* **WORK INSTRUCTIONS**
Copy every one of the rows below word for word, with no changes.

** START RECORDS FOR THIS EXERCISE **

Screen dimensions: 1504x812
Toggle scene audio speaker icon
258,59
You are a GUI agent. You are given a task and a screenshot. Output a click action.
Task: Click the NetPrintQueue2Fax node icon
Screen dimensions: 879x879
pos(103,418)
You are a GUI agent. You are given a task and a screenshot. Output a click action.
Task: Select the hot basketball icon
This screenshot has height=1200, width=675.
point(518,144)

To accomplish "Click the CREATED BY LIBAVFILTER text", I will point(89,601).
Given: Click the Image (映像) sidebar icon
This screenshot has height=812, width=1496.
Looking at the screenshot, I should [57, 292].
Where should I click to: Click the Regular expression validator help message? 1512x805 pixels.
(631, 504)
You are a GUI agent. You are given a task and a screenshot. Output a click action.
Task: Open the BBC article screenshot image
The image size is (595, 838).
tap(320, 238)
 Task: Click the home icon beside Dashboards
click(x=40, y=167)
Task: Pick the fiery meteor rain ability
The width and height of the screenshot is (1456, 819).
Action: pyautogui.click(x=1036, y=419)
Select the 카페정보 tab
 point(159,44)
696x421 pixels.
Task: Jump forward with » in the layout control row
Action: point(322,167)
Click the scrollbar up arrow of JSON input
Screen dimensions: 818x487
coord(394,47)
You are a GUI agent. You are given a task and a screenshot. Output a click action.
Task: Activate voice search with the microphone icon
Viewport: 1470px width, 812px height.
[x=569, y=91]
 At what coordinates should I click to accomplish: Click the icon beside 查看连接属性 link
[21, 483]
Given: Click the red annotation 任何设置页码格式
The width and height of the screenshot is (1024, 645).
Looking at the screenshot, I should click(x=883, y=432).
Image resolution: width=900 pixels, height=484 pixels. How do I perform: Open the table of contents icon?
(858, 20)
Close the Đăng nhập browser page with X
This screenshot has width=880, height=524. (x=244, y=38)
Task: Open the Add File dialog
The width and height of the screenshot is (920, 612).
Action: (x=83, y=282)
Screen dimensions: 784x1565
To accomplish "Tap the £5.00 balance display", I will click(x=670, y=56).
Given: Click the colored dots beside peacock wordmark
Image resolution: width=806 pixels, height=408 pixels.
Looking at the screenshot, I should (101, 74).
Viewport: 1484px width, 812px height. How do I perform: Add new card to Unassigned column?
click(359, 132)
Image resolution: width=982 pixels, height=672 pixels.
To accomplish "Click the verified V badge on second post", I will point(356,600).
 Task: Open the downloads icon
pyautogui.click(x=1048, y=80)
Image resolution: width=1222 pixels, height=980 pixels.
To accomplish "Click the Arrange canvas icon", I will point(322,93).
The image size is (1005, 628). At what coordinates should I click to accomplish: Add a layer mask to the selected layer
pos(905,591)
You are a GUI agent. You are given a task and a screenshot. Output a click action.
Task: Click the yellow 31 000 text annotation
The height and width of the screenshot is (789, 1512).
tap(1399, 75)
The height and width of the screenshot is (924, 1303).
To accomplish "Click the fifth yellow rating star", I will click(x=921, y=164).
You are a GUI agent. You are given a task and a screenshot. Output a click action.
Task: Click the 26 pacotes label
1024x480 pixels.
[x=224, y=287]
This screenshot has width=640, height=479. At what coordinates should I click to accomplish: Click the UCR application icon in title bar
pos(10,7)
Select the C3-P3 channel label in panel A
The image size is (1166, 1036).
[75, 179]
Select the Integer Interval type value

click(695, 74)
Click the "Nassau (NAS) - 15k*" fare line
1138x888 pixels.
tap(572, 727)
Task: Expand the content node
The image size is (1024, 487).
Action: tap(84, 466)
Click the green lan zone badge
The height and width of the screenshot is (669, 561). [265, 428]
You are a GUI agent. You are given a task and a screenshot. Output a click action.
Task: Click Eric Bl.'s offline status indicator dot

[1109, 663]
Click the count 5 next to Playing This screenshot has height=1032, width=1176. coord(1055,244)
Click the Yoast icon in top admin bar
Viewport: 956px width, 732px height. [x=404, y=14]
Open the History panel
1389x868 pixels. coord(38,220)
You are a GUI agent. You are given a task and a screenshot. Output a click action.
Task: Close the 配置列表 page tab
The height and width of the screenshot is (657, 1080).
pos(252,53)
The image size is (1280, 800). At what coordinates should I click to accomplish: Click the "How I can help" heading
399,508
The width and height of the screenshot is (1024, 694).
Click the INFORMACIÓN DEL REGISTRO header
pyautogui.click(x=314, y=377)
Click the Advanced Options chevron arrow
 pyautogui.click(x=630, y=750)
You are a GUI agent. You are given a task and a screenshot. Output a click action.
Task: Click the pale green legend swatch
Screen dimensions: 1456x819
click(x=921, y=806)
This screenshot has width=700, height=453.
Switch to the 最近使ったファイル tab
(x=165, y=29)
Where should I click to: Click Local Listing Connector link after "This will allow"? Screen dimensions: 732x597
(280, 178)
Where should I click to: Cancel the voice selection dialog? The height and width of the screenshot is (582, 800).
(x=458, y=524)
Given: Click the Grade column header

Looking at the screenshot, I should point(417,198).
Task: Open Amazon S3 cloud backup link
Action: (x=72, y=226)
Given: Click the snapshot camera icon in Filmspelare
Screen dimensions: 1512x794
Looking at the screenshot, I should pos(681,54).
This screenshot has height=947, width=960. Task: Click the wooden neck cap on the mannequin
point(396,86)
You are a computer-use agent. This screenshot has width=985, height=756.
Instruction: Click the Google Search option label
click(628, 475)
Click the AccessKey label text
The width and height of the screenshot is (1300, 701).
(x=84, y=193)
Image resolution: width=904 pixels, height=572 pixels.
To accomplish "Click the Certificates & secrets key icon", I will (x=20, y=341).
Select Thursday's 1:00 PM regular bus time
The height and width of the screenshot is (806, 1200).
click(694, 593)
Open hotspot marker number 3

** END RECORDS FOR THIS EXERCISE **

* **SOLVED PROBLEM**
Screen dimensions: 1504x812
Toggle scene audio speaker icon
258,59
You are a GUI agent. You are given a task and a screenshot. Output a click action.
Task: Click the NetPrintQueue2Fax node icon
Screen dimensions: 879x879
pos(103,418)
You are a GUI agent. You are given a task and a screenshot. Output a click action.
Task: Select the hot basketball icon
This screenshot has height=1200, width=675.
point(518,144)

To accomplish "Click the CREATED BY LIBAVFILTER text", I will point(89,601).
Given: Click the Image (映像) sidebar icon
This screenshot has height=812, width=1496.
Looking at the screenshot, I should [57, 292].
Where should I click to: Click the Regular expression validator help message? 1512x805 pixels.
(631, 504)
You are a GUI agent. You are given a task and a screenshot. Output a click action.
Task: Open the BBC article screenshot image
The image size is (595, 838).
tap(320, 238)
 Task: Click the home icon beside Dashboards
click(x=40, y=167)
Task: Pick the fiery meteor rain ability
The width and height of the screenshot is (1456, 819).
Action: pyautogui.click(x=1036, y=419)
Select the 카페정보 tab
 point(159,44)
696x421 pixels.
Task: Jump forward with » in the layout control row
Action: point(322,167)
Click the scrollbar up arrow of JSON input
Screen dimensions: 818x487
coord(394,47)
You are a GUI agent. You are given a task and a screenshot. Output a click action.
Task: Activate voice search with the microphone icon
Viewport: 1470px width, 812px height.
[x=569, y=91]
 At what coordinates should I click to accomplish: Click the icon beside 查看连接属性 link
[21, 483]
Given: Click the red annotation 任何设置页码格式
The width and height of the screenshot is (1024, 645).
Looking at the screenshot, I should click(x=883, y=432).
Image resolution: width=900 pixels, height=484 pixels. How do I perform: Open the table of contents icon?
(858, 20)
Close the Đăng nhập browser page with X
This screenshot has width=880, height=524. (x=244, y=38)
Task: Open the Add File dialog
The width and height of the screenshot is (920, 612).
Action: (x=83, y=282)
Screen dimensions: 784x1565
To accomplish "Tap the £5.00 balance display", I will click(x=670, y=56).
Given: Click the colored dots beside peacock wordmark
Image resolution: width=806 pixels, height=408 pixels.
Looking at the screenshot, I should (101, 74).
Viewport: 1484px width, 812px height. How do I perform: Add new card to Unassigned column?
click(359, 132)
Image resolution: width=982 pixels, height=672 pixels.
To accomplish "Click the verified V badge on second post", I will point(356,600).
 Task: Open the downloads icon
pyautogui.click(x=1048, y=80)
Image resolution: width=1222 pixels, height=980 pixels.
To accomplish "Click the Arrange canvas icon", I will point(322,93).
The image size is (1005, 628). At what coordinates should I click to accomplish: Add a layer mask to the selected layer
pos(905,591)
You are a GUI agent. You are given a task and a screenshot. Output a click action.
Task: Click the yellow 31 000 text annotation
The height and width of the screenshot is (789, 1512).
tap(1399, 75)
The height and width of the screenshot is (924, 1303).
To accomplish "Click the fifth yellow rating star", I will click(x=921, y=164).
You are a GUI agent. You are given a task and a screenshot. Output a click action.
Task: Click the 26 pacotes label
1024x480 pixels.
[x=224, y=287]
This screenshot has width=640, height=479. At what coordinates should I click to accomplish: Click the UCR application icon in title bar
pos(10,7)
Select the C3-P3 channel label in panel A
The image size is (1166, 1036).
[75, 179]
Select the Integer Interval type value

click(695, 74)
Click the "Nassau (NAS) - 15k*" fare line
1138x888 pixels.
tap(572, 727)
Task: Expand the content node
The image size is (1024, 487).
Action: tap(84, 466)
Click the green lan zone badge
The height and width of the screenshot is (669, 561). [265, 428]
You are a GUI agent. You are given a task and a screenshot. Output a click action.
Task: Click Eric Bl.'s offline status indicator dot

[1109, 663]
Click the count 5 next to Playing This screenshot has height=1032, width=1176. coord(1055,244)
Click the Yoast icon in top admin bar
Viewport: 956px width, 732px height. [x=404, y=14]
Open the History panel
1389x868 pixels. coord(38,220)
You are a GUI agent. You are given a task and a screenshot. Output a click action.
Task: Close the 配置列表 page tab
The height and width of the screenshot is (657, 1080).
pos(252,53)
The image size is (1280, 800). At what coordinates should I click to accomplish: Click the "How I can help" heading
399,508
The width and height of the screenshot is (1024, 694).
Click the INFORMACIÓN DEL REGISTRO header
pyautogui.click(x=314, y=377)
Click the Advanced Options chevron arrow
 pyautogui.click(x=630, y=750)
You are a GUI agent. You are given a task and a screenshot. Output a click action.
Task: Click the pale green legend swatch
Screen dimensions: 1456x819
click(x=921, y=806)
This screenshot has width=700, height=453.
Switch to the 最近使ったファイル tab
(x=165, y=29)
Where should I click to: Click Local Listing Connector link after "This will allow"? Screen dimensions: 732x597
(280, 178)
Where should I click to: Cancel the voice selection dialog? The height and width of the screenshot is (582, 800).
(x=458, y=524)
Given: Click the Grade column header

Looking at the screenshot, I should point(417,198).
Task: Open Amazon S3 cloud backup link
Action: (x=72, y=226)
Given: Click the snapshot camera icon in Filmspelare
Screen dimensions: 1512x794
Looking at the screenshot, I should pos(681,54).
This screenshot has height=947, width=960. Task: Click the wooden neck cap on the mannequin
point(396,86)
You are a computer-use agent. This screenshot has width=985, height=756.
Instruction: Click the Google Search option label
click(628, 475)
Click the AccessKey label text
The width and height of the screenshot is (1300, 701).
(x=84, y=193)
Image resolution: width=904 pixels, height=572 pixels.
To accomplish "Click the Certificates & secrets key icon", I will (x=20, y=341).
Select Thursday's 1:00 PM regular bus time
The height and width of the screenshot is (806, 1200).
click(694, 593)
Open hotspot marker number 3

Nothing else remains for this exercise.